**Exercise requirements:** Please set out every line of the material below as a Markdown table with the columns Number and Entry, numbering the rows in order and leaving out blank lines.
──────────
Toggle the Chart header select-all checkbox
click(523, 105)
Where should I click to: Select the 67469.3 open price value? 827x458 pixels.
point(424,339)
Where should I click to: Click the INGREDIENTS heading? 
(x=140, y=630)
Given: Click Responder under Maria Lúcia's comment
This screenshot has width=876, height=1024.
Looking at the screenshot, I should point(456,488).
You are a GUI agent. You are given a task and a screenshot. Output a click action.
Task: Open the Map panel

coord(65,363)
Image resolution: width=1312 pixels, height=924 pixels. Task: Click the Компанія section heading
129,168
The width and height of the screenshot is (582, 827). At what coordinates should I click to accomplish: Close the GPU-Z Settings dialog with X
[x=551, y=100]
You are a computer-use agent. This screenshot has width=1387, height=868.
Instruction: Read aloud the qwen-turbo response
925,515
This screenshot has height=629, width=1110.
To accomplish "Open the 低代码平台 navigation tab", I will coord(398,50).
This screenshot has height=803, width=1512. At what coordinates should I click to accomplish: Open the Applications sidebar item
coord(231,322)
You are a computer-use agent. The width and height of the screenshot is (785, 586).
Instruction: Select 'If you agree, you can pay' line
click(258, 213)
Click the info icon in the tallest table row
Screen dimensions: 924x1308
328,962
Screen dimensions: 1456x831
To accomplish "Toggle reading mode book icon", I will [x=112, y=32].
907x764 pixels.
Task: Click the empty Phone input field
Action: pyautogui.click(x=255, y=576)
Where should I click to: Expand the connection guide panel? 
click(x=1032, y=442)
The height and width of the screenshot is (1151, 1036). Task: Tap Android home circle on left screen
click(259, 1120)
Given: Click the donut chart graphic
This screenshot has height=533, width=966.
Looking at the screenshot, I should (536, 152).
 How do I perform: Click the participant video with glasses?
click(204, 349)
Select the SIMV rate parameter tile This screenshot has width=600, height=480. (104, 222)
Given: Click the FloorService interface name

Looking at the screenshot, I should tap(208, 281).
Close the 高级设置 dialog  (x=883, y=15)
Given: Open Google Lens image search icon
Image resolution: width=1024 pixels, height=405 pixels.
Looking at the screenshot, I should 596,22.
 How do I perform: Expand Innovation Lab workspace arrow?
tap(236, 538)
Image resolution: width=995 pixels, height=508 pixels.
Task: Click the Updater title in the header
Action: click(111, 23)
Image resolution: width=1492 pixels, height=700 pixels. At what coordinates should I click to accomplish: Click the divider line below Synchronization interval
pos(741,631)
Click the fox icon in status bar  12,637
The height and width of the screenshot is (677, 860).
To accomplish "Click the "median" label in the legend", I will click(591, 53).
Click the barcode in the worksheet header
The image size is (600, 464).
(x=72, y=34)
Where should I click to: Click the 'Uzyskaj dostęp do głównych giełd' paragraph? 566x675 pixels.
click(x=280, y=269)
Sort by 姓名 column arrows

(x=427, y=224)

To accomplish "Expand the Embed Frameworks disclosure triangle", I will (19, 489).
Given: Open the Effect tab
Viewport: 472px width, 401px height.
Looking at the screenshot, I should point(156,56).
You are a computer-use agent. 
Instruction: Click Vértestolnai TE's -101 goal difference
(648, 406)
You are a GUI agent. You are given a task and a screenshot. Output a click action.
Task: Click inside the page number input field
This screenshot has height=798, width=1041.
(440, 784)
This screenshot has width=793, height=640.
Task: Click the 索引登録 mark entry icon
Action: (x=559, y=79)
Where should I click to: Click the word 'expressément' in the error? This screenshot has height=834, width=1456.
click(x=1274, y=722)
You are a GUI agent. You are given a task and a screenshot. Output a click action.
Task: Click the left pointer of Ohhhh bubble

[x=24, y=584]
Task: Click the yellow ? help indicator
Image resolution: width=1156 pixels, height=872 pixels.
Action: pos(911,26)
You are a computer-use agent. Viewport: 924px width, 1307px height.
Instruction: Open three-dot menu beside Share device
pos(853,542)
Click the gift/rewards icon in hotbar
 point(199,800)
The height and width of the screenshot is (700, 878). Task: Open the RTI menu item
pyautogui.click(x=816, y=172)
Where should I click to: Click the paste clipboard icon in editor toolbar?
──────────
**Task solution:**
| Number | Entry |
|---|---|
| 1 | Toggle the Chart header select-all checkbox |
| 2 | click(523, 105) |
| 3 | Where should I click to: Select the 67469.3 open price value? 827x458 pixels. |
| 4 | point(424,339) |
| 5 | Where should I click to: Click the INGREDIENTS heading?  |
| 6 | (x=140, y=630) |
| 7 | Given: Click Responder under Maria Lúcia's comment |
| 8 | This screenshot has width=876, height=1024. |
| 9 | Looking at the screenshot, I should point(456,488). |
| 10 | You are a GUI agent. You are given a task and a screenshot. Output a click action. |
| 11 | Task: Open the Map panel |
| 12 | coord(65,363) |
| 13 | Image resolution: width=1312 pixels, height=924 pixels. Task: Click the Компанія section heading |
| 14 | 129,168 |
| 15 | The width and height of the screenshot is (582, 827). At what coordinates should I click to accomplish: Close the GPU-Z Settings dialog with X |
| 16 | [x=551, y=100] |
| 17 | You are a computer-use agent. This screenshot has width=1387, height=868. |
| 18 | Instruction: Read aloud the qwen-turbo response |
| 19 | 925,515 |
| 20 | This screenshot has height=629, width=1110. |
| 21 | To accomplish "Open the 低代码平台 navigation tab", I will coord(398,50). |
| 22 | This screenshot has height=803, width=1512. At what coordinates should I click to accomplish: Open the Applications sidebar item |
| 23 | coord(231,322) |
| 24 | You are a computer-use agent. The width and height of the screenshot is (785, 586). |
| 25 | Instruction: Select 'If you agree, you can pay' line |
| 26 | click(258, 213) |
| 27 | Click the info icon in the tallest table row |
| 28 | Screen dimensions: 924x1308 |
| 29 | 328,962 |
| 30 | Screen dimensions: 1456x831 |
| 31 | To accomplish "Toggle reading mode book icon", I will [x=112, y=32]. |
| 32 | 907x764 pixels. |
| 33 | Task: Click the empty Phone input field |
| 34 | Action: pyautogui.click(x=255, y=576) |
| 35 | Where should I click to: Expand the connection guide panel?  |
| 36 | click(x=1032, y=442) |
| 37 | The height and width of the screenshot is (1151, 1036). Task: Tap Android home circle on left screen |
| 38 | click(259, 1120) |
| 39 | Given: Click the donut chart graphic |
| 40 | This screenshot has height=533, width=966. |
| 41 | Looking at the screenshot, I should (536, 152). |
| 42 |  How do I perform: Click the participant video with glasses? |
| 43 | click(204, 349) |
| 44 | Select the SIMV rate parameter tile This screenshot has width=600, height=480. (104, 222) |
| 45 | Given: Click the FloorService interface name |
| 46 | Looking at the screenshot, I should tap(208, 281). |
| 47 | Close the 高级设置 dialog  (x=883, y=15) |
| 48 | Given: Open Google Lens image search icon |
| 49 | Image resolution: width=1024 pixels, height=405 pixels. |
| 50 | Looking at the screenshot, I should 596,22. |
| 51 |  How do I perform: Expand Innovation Lab workspace arrow? |
| 52 | tap(236, 538) |
| 53 | Image resolution: width=995 pixels, height=508 pixels. |
| 54 | Task: Click the Updater title in the header |
| 55 | Action: click(111, 23) |
| 56 | Image resolution: width=1492 pixels, height=700 pixels. At what coordinates should I click to accomplish: Click the divider line below Synchronization interval |
| 57 | pos(741,631) |
| 58 | Click the fox icon in status bar  12,637 |
| 59 | The height and width of the screenshot is (677, 860). |
| 60 | To accomplish "Click the "median" label in the legend", I will click(591, 53). |
| 61 | Click the barcode in the worksheet header |
| 62 | The image size is (600, 464). |
| 63 | (x=72, y=34) |
| 64 | Where should I click to: Click the 'Uzyskaj dostęp do głównych giełd' paragraph? 566x675 pixels. |
| 65 | click(x=280, y=269) |
| 66 | Sort by 姓名 column arrows |
| 67 | (x=427, y=224) |
| 68 | To accomplish "Expand the Embed Frameworks disclosure triangle", I will (19, 489). |
| 69 | Given: Open the Effect tab |
| 70 | Viewport: 472px width, 401px height. |
| 71 | Looking at the screenshot, I should point(156,56). |
| 72 | You are a computer-use agent.  |
| 73 | Instruction: Click Vértestolnai TE's -101 goal difference |
| 74 | (648, 406) |
| 75 | You are a GUI agent. You are given a task and a screenshot. Output a click action. |
| 76 | Task: Click inside the page number input field |
| 77 | This screenshot has height=798, width=1041. |
| 78 | (440, 784) |
| 79 | This screenshot has width=793, height=640. |
| 80 | Task: Click the 索引登録 mark entry icon |
| 81 | Action: (x=559, y=79) |
| 82 | Where should I click to: Click the word 'expressément' in the error? This screenshot has height=834, width=1456. |
| 83 | click(x=1274, y=722) |
| 84 | You are a GUI agent. You are given a task and a screenshot. Output a click action. |
| 85 | Task: Click the left pointer of Ohhhh bubble |
| 86 | [x=24, y=584] |
| 87 | Task: Click the yellow ? help indicator |
| 88 | Image resolution: width=1156 pixels, height=872 pixels. |
| 89 | Action: pos(911,26) |
| 90 | You are a computer-use agent. Viewport: 924px width, 1307px height. |
| 91 | Instruction: Open three-dot menu beside Share device |
| 92 | pos(853,542) |
| 93 | Click the gift/rewards icon in hotbar |
| 94 |  point(199,800) |
| 95 | The height and width of the screenshot is (700, 878). Task: Open the RTI menu item |
| 96 | pyautogui.click(x=816, y=172) |
| 97 | Where should I click to: Click the paste clipboard icon in editor toolbar? |